* Records to process *
::::::::

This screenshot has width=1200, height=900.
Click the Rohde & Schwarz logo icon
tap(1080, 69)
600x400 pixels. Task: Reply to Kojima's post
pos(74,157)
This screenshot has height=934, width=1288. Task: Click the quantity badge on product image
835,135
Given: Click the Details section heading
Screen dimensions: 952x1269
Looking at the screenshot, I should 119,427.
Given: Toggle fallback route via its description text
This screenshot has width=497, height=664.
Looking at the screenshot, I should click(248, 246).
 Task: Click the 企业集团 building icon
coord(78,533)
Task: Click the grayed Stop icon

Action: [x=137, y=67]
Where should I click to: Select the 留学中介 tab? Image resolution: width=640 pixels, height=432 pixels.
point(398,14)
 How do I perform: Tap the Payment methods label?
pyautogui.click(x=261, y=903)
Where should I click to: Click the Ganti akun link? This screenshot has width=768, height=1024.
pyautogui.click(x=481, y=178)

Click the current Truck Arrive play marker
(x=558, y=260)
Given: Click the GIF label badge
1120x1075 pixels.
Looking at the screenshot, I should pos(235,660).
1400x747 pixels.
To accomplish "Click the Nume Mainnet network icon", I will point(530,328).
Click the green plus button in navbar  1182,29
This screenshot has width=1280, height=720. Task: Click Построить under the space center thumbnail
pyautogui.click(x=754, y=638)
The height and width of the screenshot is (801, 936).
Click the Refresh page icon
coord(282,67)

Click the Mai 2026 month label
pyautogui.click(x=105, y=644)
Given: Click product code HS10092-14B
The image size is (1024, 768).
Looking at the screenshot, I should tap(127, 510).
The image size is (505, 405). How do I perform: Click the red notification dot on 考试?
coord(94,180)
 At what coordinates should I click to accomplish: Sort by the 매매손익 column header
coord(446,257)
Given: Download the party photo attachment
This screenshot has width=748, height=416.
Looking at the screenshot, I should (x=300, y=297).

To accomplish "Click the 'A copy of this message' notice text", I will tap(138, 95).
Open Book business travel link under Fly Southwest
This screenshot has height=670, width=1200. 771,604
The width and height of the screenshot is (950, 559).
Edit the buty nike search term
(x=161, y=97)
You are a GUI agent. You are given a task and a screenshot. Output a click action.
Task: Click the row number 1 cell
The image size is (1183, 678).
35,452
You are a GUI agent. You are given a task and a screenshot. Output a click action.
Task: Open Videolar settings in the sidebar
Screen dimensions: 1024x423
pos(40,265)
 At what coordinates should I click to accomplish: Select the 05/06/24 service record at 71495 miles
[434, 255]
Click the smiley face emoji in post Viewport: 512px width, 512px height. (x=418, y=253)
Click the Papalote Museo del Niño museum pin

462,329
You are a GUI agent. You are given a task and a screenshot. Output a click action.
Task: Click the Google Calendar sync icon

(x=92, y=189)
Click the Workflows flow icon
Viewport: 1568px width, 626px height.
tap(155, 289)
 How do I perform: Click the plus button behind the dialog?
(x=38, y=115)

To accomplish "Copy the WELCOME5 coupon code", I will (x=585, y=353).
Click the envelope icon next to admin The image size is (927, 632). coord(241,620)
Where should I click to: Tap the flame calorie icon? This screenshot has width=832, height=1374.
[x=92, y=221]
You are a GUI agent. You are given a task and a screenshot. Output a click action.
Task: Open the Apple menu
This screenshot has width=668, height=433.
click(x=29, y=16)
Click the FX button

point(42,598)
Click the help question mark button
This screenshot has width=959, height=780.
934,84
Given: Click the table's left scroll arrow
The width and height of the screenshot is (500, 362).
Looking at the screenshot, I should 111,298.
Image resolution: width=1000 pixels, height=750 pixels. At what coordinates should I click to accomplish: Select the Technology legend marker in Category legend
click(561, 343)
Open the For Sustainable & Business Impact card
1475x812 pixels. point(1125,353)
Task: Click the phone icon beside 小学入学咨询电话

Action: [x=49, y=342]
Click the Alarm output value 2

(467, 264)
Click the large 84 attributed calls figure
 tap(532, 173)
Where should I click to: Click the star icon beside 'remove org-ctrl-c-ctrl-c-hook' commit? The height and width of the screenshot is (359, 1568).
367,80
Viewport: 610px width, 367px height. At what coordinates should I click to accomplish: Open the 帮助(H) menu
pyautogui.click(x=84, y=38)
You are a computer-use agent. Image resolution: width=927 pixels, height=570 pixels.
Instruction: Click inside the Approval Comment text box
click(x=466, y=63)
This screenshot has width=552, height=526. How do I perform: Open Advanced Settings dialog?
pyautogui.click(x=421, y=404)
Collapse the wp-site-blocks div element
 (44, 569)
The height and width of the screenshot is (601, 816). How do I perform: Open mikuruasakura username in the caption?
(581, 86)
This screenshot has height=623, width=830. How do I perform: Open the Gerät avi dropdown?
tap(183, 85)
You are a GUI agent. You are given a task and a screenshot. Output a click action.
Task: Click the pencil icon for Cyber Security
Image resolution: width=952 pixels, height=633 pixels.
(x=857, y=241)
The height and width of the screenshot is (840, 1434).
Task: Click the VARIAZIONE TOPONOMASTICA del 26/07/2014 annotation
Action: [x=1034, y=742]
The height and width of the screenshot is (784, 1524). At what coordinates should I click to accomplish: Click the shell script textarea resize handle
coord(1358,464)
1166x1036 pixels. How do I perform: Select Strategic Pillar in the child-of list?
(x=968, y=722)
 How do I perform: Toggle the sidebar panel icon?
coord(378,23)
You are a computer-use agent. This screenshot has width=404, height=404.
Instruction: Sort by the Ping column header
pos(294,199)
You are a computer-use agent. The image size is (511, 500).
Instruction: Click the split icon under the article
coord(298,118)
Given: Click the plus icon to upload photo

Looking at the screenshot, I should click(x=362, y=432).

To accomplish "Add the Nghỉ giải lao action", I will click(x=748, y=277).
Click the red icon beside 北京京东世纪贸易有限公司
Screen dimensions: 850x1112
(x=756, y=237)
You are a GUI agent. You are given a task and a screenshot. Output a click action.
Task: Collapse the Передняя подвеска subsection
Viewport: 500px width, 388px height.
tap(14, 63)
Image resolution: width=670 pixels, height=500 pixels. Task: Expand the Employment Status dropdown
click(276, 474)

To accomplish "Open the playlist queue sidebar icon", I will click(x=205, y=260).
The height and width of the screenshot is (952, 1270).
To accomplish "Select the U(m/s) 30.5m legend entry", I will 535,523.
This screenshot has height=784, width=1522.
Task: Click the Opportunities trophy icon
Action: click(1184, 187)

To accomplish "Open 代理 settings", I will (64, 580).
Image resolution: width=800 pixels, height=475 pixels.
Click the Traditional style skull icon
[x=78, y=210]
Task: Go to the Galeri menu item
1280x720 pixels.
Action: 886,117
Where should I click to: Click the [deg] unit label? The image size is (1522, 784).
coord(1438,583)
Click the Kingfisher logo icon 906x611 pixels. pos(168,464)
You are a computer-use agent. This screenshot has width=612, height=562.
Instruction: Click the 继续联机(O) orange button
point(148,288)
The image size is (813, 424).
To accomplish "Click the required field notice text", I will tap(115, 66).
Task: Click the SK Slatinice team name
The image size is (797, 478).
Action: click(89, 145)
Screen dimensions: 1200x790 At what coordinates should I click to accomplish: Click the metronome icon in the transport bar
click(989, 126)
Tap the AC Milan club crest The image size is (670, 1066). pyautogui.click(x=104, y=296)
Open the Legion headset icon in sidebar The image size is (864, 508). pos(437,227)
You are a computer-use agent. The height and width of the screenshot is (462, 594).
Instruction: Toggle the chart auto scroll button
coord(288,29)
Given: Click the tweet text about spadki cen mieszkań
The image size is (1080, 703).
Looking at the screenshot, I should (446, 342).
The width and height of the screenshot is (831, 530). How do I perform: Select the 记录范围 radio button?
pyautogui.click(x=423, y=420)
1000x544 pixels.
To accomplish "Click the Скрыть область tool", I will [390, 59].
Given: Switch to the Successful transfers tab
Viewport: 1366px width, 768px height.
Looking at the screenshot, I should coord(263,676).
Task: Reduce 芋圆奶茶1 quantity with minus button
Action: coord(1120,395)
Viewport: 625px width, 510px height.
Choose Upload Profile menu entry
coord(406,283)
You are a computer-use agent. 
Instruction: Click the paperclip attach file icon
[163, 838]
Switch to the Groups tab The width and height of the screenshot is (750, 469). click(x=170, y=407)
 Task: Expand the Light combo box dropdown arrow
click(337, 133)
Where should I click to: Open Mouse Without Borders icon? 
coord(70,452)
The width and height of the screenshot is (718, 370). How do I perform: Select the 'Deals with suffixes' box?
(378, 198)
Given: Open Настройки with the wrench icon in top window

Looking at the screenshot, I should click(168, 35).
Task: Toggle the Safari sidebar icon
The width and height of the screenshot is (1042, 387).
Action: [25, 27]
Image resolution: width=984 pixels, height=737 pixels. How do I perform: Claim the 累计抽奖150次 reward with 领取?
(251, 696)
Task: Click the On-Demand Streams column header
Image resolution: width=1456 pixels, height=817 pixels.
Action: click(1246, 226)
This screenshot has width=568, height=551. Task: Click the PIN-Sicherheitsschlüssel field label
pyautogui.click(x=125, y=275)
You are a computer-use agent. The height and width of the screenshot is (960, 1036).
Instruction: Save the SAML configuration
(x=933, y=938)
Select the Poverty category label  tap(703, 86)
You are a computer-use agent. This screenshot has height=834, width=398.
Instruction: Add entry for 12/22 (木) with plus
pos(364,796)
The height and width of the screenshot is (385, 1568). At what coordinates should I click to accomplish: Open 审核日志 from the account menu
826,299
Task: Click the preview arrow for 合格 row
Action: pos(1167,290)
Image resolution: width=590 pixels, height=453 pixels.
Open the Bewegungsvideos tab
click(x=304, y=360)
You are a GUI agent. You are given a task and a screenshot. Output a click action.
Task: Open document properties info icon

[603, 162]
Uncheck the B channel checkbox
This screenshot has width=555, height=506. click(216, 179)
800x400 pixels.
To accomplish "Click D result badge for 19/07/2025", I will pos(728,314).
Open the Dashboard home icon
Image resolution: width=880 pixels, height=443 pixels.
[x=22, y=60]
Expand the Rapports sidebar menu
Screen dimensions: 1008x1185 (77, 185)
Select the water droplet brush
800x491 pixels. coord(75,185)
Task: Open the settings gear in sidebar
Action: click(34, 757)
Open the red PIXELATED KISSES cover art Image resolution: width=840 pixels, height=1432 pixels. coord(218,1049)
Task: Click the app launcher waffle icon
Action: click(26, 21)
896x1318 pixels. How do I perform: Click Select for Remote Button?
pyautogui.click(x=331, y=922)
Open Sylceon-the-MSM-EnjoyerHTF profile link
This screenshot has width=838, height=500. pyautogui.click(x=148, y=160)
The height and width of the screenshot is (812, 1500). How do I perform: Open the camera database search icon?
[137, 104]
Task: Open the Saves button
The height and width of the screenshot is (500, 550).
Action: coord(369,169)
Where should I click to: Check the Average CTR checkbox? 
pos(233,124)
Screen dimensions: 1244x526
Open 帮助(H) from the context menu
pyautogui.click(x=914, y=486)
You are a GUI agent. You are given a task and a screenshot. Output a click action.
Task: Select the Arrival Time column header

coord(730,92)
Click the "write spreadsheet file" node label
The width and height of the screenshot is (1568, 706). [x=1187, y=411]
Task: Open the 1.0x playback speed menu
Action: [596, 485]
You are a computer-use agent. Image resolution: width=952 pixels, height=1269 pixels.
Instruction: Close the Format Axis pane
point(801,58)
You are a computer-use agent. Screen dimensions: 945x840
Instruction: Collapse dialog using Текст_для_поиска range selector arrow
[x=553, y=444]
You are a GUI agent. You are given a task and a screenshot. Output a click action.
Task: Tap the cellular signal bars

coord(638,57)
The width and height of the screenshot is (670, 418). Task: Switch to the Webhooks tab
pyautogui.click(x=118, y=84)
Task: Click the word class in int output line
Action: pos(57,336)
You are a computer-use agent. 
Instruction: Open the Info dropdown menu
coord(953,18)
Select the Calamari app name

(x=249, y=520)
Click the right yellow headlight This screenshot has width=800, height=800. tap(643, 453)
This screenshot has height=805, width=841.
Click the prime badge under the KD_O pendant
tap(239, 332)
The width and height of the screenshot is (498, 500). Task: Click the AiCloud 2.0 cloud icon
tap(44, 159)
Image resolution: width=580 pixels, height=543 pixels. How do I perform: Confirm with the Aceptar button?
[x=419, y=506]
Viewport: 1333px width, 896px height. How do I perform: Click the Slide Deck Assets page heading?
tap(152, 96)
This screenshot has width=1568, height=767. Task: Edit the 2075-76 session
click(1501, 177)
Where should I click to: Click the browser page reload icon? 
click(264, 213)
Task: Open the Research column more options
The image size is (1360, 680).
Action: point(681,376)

::::::::

* Work instructions *
Copy out, from the data above, every line holding the word "code".

* Answer for the task *
Given: Click product code HS10092-14B
To accomplish "Copy the WELCOME5 coupon code", I will (x=585, y=353).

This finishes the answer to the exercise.